Data shown:
········

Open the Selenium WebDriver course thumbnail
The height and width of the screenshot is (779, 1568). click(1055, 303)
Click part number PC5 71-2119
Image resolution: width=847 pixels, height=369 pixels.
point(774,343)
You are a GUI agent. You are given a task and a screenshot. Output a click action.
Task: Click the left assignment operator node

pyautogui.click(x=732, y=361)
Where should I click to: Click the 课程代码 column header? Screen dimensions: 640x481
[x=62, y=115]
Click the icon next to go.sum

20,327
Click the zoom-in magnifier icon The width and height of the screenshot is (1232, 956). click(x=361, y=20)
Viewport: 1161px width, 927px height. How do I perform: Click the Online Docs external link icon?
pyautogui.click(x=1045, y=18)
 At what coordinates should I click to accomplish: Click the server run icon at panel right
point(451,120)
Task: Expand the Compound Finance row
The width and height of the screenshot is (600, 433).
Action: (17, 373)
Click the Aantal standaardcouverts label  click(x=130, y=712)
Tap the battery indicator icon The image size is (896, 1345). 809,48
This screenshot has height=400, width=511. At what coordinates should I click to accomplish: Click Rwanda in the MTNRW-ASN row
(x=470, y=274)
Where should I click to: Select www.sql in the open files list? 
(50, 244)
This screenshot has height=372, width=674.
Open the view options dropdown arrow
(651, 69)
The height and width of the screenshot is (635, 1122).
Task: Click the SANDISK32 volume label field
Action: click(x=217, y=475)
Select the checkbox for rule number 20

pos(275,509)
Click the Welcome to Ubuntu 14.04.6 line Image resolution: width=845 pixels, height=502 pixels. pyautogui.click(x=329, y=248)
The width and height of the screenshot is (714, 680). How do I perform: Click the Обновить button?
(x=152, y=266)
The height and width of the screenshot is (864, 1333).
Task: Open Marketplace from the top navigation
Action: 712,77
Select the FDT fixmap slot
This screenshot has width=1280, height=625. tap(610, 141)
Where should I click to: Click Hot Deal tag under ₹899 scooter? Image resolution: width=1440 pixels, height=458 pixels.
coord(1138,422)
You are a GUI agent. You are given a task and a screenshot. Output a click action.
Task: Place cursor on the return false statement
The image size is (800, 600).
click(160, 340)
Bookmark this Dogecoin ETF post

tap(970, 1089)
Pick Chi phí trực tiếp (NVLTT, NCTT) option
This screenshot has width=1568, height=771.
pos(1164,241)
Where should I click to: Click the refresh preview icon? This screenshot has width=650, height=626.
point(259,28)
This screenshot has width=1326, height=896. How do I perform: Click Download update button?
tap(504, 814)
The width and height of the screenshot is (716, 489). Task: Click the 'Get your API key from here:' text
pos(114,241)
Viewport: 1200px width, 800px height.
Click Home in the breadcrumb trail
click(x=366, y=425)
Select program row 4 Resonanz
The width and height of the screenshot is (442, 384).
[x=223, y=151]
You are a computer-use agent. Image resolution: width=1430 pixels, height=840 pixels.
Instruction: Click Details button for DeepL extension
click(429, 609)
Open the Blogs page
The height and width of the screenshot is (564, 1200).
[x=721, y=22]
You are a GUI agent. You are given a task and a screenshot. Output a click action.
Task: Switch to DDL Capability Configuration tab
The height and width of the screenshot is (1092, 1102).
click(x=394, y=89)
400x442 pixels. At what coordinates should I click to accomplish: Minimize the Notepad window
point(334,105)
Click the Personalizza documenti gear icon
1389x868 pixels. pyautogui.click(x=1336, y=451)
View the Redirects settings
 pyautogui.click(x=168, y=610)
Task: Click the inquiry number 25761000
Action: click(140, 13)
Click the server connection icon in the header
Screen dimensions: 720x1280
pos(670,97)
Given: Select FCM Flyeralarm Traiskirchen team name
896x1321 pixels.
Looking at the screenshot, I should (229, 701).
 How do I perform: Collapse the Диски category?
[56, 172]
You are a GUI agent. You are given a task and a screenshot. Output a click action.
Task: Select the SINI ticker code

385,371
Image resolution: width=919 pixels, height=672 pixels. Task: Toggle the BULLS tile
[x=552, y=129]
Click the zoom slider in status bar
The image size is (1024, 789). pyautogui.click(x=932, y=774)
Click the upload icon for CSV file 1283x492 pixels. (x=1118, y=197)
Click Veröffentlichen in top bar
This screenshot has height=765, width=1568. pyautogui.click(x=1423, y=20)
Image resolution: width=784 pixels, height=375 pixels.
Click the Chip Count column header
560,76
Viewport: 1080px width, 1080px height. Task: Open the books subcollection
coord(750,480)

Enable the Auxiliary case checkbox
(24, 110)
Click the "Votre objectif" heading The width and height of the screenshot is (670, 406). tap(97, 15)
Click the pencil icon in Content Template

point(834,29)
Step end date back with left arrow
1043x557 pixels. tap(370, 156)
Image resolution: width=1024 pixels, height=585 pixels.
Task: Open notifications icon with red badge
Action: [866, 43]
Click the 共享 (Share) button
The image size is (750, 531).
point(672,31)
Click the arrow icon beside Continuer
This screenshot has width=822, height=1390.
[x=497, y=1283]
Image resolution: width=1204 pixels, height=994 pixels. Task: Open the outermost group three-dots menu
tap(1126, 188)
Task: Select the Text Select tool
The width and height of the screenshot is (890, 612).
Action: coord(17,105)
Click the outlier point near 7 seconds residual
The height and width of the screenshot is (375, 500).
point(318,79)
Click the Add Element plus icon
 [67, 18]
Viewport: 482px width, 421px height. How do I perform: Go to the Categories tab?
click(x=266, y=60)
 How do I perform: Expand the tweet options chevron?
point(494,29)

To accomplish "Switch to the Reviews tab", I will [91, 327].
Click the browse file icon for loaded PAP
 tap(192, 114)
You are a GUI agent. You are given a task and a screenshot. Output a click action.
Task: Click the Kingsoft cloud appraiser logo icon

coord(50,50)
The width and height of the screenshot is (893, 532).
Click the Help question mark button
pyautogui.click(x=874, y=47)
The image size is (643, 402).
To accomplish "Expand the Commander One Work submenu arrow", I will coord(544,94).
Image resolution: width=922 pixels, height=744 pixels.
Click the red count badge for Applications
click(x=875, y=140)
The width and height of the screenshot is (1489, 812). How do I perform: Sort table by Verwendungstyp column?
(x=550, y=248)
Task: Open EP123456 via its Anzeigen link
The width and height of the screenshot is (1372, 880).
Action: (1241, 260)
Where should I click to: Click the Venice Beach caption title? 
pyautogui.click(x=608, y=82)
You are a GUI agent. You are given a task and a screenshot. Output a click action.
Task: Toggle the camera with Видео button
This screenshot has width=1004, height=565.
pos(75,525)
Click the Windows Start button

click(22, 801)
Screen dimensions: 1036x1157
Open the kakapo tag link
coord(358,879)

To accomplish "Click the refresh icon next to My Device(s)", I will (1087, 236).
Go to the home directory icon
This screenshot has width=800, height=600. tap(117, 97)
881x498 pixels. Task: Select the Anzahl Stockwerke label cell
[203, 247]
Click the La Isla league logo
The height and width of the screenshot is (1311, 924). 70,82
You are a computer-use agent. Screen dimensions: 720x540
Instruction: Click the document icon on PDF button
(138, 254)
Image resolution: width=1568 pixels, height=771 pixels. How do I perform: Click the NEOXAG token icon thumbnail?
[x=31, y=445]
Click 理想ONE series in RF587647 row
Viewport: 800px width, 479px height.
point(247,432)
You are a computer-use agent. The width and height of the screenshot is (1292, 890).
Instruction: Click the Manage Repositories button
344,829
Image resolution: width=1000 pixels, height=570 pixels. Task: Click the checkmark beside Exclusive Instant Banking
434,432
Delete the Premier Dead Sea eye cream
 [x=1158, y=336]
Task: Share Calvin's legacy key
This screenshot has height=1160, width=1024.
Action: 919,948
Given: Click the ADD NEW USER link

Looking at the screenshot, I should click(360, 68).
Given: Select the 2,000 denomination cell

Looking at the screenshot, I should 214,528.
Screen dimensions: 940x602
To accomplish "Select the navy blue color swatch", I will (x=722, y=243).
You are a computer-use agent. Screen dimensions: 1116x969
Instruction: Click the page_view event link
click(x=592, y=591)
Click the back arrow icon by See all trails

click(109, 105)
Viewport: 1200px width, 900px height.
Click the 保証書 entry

········

Task instructions:
Count the lines of the listing above in which the word "Share" appears; state only the count.

Reply:
2